__Problem__:
Exactly the lines from the one containing "The height and width of the screenshot is (539, 594)." to the final line below should be output, and no others.
──────── Data listing
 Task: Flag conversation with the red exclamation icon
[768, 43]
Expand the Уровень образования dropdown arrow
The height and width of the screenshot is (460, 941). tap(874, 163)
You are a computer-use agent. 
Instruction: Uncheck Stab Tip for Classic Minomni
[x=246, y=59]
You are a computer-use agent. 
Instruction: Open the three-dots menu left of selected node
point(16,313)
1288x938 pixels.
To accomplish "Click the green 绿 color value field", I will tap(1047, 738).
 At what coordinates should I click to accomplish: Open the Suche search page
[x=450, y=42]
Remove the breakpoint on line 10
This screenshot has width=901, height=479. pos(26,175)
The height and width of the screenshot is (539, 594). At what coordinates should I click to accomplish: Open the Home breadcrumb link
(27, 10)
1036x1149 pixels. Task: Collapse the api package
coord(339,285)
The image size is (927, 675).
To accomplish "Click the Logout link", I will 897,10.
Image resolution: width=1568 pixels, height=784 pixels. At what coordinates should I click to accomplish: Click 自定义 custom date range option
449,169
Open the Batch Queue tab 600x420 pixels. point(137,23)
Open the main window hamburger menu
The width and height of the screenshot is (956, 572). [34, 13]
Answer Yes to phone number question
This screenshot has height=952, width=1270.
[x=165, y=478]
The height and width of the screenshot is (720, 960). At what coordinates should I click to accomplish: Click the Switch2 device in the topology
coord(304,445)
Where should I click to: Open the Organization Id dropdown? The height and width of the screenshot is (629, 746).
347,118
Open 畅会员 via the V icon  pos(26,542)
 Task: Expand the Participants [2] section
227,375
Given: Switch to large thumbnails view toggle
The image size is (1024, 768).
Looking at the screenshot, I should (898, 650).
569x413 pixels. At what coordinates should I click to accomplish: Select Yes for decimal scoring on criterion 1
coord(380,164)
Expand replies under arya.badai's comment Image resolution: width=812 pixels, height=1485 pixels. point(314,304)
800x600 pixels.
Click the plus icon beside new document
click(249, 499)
────────────────
__Reply to the exercise__:
The height and width of the screenshot is (539, 594). At what coordinates should I click to accomplish: Open the Home breadcrumb link
(27, 10)
1036x1149 pixels. Task: Collapse the api package
coord(339,285)
The image size is (927, 675).
To accomplish "Click the Logout link", I will 897,10.
Image resolution: width=1568 pixels, height=784 pixels. At what coordinates should I click to accomplish: Click 自定义 custom date range option
449,169
Open the Batch Queue tab 600x420 pixels. point(137,23)
Open the main window hamburger menu
The width and height of the screenshot is (956, 572). [34, 13]
Answer Yes to phone number question
This screenshot has height=952, width=1270.
[x=165, y=478]
The height and width of the screenshot is (720, 960). At what coordinates should I click to accomplish: Click the Switch2 device in the topology
coord(304,445)
Where should I click to: Open the Organization Id dropdown? The height and width of the screenshot is (629, 746).
347,118
Open 畅会员 via the V icon  pos(26,542)
 Task: Expand the Participants [2] section
227,375
Given: Switch to large thumbnails view toggle
The image size is (1024, 768).
Looking at the screenshot, I should (898, 650).
569x413 pixels. At what coordinates should I click to accomplish: Select Yes for decimal scoring on criterion 1
coord(380,164)
Expand replies under arya.badai's comment Image resolution: width=812 pixels, height=1485 pixels. point(314,304)
800x600 pixels.
Click the plus icon beside new document
click(249, 499)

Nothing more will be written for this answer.